▶ About this exercise
Where does the string "computer" appear in the material? Copy each line that holds it.

▶ Data records
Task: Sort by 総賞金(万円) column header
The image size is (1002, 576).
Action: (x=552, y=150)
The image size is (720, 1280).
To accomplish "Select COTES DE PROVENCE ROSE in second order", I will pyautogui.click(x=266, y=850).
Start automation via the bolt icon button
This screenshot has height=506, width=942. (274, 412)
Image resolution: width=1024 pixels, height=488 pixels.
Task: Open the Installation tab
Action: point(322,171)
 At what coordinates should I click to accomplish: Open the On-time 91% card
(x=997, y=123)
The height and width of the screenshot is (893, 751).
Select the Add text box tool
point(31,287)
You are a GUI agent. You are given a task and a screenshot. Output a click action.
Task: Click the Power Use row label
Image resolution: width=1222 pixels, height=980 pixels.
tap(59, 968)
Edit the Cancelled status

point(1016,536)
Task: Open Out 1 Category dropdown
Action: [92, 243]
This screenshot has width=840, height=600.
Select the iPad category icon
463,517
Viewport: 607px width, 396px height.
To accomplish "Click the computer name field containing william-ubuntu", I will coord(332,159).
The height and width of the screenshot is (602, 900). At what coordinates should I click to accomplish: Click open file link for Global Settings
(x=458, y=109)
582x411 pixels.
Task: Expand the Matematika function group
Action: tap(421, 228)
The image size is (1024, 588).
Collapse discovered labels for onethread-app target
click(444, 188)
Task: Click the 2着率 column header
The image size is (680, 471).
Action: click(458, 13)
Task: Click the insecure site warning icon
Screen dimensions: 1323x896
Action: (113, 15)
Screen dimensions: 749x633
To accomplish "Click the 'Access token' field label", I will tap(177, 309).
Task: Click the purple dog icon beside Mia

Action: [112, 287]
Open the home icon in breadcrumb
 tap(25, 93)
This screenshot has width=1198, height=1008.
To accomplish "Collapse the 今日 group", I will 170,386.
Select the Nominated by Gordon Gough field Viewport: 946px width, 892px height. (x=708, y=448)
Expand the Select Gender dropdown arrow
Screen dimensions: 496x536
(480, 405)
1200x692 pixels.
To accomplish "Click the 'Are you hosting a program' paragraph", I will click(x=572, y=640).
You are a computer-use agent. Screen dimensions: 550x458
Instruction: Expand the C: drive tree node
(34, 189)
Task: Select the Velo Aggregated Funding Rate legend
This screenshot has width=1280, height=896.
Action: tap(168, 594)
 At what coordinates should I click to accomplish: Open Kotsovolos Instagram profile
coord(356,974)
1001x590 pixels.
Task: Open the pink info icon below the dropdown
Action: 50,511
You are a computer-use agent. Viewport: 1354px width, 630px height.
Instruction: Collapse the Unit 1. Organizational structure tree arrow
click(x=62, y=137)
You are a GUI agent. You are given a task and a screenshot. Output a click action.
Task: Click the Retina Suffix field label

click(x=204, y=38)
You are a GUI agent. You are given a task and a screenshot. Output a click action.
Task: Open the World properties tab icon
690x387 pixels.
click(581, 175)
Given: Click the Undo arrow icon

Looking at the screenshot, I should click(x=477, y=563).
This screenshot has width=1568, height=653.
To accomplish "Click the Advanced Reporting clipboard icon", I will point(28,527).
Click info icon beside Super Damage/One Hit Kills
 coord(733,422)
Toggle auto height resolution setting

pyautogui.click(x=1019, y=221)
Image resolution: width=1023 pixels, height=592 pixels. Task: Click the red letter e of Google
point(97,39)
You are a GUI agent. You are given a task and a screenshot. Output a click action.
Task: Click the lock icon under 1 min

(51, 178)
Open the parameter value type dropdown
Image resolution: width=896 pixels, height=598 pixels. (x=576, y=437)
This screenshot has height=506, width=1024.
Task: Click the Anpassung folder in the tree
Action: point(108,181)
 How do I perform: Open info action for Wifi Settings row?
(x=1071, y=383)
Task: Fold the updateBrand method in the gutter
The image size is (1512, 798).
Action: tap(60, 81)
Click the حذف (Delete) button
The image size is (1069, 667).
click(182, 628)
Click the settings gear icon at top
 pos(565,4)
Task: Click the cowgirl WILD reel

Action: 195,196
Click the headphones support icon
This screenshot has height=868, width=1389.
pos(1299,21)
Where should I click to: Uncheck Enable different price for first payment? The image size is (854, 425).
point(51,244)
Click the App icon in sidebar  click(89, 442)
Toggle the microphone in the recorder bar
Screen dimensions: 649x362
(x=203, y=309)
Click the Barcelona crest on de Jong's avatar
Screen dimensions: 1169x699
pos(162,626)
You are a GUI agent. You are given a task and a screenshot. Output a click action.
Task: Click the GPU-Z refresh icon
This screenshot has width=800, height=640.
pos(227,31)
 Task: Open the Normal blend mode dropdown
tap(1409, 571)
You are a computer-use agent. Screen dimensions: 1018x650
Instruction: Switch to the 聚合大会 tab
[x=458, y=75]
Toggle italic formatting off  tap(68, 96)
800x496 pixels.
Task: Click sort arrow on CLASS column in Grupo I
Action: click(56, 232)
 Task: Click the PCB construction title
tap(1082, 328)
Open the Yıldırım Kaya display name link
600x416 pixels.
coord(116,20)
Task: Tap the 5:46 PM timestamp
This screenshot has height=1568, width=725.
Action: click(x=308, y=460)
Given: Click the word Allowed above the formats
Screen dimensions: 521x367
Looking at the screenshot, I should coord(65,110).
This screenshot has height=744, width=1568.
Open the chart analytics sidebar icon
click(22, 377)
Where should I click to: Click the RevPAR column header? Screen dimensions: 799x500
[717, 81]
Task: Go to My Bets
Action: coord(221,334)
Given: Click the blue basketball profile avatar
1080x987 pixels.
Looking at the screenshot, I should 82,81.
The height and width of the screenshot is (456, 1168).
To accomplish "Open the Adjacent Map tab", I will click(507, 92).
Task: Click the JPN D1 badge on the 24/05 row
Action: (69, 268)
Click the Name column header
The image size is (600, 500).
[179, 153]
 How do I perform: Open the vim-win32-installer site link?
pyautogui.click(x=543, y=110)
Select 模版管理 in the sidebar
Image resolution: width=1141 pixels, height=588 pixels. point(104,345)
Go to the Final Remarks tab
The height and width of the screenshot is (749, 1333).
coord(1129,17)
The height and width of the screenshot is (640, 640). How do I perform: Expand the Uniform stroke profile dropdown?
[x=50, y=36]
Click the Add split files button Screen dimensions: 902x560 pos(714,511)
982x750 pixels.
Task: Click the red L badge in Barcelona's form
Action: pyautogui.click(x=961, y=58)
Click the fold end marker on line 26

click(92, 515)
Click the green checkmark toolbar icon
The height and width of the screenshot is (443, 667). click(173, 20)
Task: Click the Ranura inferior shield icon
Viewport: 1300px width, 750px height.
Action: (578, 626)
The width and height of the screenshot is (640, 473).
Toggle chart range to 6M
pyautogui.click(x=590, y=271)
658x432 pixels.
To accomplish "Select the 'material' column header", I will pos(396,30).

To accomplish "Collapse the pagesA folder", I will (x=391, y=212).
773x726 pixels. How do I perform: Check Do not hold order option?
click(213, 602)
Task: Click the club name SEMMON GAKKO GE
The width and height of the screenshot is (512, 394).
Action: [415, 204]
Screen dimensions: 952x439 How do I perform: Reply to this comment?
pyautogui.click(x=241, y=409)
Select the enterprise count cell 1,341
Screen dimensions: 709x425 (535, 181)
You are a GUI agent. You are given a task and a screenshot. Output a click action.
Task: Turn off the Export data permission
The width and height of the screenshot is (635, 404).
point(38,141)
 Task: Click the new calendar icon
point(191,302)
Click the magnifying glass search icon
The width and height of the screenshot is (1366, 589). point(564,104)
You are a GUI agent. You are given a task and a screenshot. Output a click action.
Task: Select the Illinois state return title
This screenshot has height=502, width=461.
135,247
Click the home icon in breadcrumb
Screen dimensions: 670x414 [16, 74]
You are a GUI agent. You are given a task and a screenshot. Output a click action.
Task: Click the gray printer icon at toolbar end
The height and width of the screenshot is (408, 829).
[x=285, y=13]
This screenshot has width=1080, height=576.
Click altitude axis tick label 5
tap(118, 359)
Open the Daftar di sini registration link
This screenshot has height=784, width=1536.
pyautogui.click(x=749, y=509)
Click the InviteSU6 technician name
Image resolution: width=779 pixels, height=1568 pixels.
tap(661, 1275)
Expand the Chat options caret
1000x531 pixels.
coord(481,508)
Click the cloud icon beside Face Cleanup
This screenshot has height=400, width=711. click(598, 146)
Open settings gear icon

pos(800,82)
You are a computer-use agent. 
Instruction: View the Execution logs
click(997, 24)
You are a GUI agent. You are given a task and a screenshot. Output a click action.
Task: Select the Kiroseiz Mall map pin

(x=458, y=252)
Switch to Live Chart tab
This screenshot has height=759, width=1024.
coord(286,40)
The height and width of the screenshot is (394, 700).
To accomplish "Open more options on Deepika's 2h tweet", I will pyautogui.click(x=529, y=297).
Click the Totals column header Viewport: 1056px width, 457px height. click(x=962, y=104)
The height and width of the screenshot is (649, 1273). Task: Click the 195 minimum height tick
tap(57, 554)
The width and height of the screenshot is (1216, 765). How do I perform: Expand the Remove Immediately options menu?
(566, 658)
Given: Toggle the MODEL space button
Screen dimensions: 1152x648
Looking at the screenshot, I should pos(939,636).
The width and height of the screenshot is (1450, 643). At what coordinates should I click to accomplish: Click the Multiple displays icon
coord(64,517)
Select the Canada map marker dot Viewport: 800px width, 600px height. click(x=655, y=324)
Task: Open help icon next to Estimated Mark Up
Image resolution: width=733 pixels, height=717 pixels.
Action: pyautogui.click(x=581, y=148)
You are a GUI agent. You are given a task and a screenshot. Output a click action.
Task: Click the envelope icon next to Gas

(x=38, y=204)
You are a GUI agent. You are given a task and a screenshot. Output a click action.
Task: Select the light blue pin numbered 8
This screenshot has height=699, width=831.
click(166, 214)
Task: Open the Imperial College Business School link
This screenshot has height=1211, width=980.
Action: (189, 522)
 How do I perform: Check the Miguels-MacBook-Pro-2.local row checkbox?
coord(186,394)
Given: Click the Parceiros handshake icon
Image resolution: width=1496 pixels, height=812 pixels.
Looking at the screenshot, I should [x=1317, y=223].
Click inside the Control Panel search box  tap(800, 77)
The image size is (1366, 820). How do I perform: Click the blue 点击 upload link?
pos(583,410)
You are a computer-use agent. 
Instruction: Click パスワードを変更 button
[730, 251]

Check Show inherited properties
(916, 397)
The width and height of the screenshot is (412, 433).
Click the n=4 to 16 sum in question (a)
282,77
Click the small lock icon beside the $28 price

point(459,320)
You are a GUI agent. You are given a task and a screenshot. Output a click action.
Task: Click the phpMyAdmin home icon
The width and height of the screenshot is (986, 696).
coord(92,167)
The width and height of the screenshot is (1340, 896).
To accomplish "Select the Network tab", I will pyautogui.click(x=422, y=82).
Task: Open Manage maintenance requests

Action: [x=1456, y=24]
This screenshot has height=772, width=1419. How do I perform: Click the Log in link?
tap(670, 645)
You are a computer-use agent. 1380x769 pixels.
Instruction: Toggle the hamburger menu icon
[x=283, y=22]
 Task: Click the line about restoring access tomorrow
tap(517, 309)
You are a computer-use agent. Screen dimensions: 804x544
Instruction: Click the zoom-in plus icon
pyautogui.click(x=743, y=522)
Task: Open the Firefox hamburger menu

▶ Written solution
To accomplish "Click the computer name field containing william-ubuntu", I will coord(332,159).
You are a computer-use agent. Screen dimensions: 550x458
You are a computer-use agent. Viewport: 1354px width, 630px height.
You are a computer-use agent. Screen dimensions: 1018x650
You are a computer-use agent. 
You are a computer-use agent. 
You are a computer-use agent. 1380x769 pixels.
You are a computer-use agent. Screen dimensions: 804x544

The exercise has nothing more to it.